Climate change and greenhouse gases
Carbon sequestration by forests
Release of carbon through respiration and decomposition
Carbon balance in forests
Effect of logging on the carbon balance
Logging old-growth forests and replacing them with vigorous second-growth stands will not improve the forest carbon balance, at least in the short-term. For a second growth stand to recover the amount of carbon stored in a 300-year-old stand (i.e., to get back to the same carbon density per hectare) could take 200 years or more, therefore crucial short-term GHG mitigation objectives will not be met with this replacement strategy (Pojar, J. 2021. Old-growth forests of Fairy Creek, Vancouver Island, British Columbia.).
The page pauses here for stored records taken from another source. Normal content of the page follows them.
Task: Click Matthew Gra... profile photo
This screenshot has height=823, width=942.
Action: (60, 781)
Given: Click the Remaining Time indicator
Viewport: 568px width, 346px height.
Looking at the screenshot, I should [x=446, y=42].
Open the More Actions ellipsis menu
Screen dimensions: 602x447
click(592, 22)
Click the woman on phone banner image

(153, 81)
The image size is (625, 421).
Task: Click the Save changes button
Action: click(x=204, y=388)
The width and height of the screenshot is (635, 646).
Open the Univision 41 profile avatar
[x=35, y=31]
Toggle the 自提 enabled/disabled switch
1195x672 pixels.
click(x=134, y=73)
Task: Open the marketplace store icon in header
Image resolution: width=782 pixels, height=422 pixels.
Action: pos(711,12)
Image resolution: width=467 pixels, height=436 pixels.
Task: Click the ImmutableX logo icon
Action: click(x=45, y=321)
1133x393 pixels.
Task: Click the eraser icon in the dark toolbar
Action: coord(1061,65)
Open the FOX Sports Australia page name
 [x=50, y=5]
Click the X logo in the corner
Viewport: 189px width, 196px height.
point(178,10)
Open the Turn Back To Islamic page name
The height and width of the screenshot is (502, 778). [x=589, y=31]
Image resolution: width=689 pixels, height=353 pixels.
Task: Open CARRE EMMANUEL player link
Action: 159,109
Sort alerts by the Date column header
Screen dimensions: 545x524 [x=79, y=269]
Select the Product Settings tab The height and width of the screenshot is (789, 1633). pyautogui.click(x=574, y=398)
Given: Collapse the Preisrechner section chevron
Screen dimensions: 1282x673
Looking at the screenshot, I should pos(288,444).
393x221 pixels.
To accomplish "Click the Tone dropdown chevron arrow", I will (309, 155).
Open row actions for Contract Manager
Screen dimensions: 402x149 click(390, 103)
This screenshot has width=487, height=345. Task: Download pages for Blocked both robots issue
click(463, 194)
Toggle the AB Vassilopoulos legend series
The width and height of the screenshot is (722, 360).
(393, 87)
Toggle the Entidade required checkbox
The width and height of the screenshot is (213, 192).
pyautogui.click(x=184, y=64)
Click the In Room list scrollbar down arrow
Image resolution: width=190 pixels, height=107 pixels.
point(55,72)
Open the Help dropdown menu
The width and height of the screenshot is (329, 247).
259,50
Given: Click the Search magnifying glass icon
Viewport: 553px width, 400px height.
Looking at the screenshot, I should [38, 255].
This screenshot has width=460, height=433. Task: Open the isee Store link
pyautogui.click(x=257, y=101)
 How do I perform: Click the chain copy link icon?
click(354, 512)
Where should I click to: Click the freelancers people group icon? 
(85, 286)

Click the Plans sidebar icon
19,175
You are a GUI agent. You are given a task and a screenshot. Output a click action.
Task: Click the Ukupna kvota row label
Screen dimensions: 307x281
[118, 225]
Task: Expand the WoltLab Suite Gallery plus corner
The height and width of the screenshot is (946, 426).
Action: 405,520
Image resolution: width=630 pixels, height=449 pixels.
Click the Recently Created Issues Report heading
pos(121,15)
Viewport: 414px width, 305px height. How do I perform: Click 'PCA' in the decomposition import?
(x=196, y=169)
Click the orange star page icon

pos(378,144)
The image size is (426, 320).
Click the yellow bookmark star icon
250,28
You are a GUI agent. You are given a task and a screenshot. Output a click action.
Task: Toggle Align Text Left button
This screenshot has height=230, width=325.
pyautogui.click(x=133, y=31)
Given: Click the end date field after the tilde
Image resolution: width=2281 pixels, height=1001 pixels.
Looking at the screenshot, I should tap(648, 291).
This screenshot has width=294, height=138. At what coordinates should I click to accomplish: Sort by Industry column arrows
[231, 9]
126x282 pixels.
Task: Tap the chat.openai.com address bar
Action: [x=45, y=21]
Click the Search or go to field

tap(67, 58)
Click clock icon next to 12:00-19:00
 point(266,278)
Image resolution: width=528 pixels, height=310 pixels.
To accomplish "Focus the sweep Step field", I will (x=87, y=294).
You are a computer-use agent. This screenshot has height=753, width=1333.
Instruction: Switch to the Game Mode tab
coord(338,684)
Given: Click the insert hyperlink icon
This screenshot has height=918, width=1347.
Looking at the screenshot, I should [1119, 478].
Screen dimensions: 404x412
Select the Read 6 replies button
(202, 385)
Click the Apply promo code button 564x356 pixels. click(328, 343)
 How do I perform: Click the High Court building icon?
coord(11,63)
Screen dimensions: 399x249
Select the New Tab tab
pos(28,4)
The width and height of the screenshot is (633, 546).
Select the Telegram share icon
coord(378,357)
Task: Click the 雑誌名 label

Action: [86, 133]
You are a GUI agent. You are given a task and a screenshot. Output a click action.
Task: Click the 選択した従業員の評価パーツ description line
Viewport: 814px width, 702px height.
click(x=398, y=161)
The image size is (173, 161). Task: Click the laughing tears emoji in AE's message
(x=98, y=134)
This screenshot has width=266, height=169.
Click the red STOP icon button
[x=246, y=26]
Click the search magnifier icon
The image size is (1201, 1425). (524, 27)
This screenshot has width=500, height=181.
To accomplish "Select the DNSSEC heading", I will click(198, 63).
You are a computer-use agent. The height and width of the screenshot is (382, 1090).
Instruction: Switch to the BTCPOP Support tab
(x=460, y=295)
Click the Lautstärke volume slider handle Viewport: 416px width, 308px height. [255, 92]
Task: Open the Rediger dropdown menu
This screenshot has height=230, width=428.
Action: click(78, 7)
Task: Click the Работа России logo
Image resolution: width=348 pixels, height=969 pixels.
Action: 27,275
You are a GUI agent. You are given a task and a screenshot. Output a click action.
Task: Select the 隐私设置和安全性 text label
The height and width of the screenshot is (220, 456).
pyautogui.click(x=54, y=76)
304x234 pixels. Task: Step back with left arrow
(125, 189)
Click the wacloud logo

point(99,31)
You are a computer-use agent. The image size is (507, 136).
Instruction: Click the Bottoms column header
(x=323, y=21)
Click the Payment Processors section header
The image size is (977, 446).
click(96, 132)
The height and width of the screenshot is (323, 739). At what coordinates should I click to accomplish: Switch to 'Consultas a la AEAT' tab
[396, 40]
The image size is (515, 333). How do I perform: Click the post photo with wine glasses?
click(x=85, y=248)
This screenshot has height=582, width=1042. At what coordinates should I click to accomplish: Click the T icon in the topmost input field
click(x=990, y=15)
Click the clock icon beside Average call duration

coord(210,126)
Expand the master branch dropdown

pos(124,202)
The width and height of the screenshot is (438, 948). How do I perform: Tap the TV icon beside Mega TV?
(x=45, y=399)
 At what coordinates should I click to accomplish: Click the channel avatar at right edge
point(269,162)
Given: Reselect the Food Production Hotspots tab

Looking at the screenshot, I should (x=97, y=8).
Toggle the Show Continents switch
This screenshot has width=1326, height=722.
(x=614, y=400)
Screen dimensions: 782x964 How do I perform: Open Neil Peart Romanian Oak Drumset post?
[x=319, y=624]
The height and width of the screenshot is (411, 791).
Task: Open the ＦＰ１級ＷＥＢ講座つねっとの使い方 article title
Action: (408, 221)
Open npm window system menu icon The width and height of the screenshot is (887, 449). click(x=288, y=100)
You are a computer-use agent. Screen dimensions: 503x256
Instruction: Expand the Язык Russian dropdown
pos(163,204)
A large pulse of carbon is lost immediately after clearcut logging due to the removal of all or most trees. Respiration is also increased after logging because disturbance to the soil and original vegetation, and sometimes warming of the site, results in an increased rate of decomposition of coarse woody debris, litter, and soil organic matter. As well, sequestration rates are lower for one to several decades after logging until rates of net carbon uptake in the secondary forest return to pre-harvest rates. The net effect is that losses of carbon dioxide due to respiration exceed the amount fixed through photosynthesis by the regenerating forest for at least a decade (Fredeen, A.L., Waughtal, J.D., Pypker, T.G. 2007. When do replanted sub-boreal clearcuts become net sinks for CO2? For. Ecol. Manag. 239:210-216. https://doi.org/10.1016/j.foreco.2006.12.011; Luyssaert, S., Schulze, E.-D., Börner, A, Knohl, A., Hessenmöller, D., Law, B.E., Ciais, P., Grace, J. 2008. Old-growth forests as global carbon sinks. Nature 455:213-215.)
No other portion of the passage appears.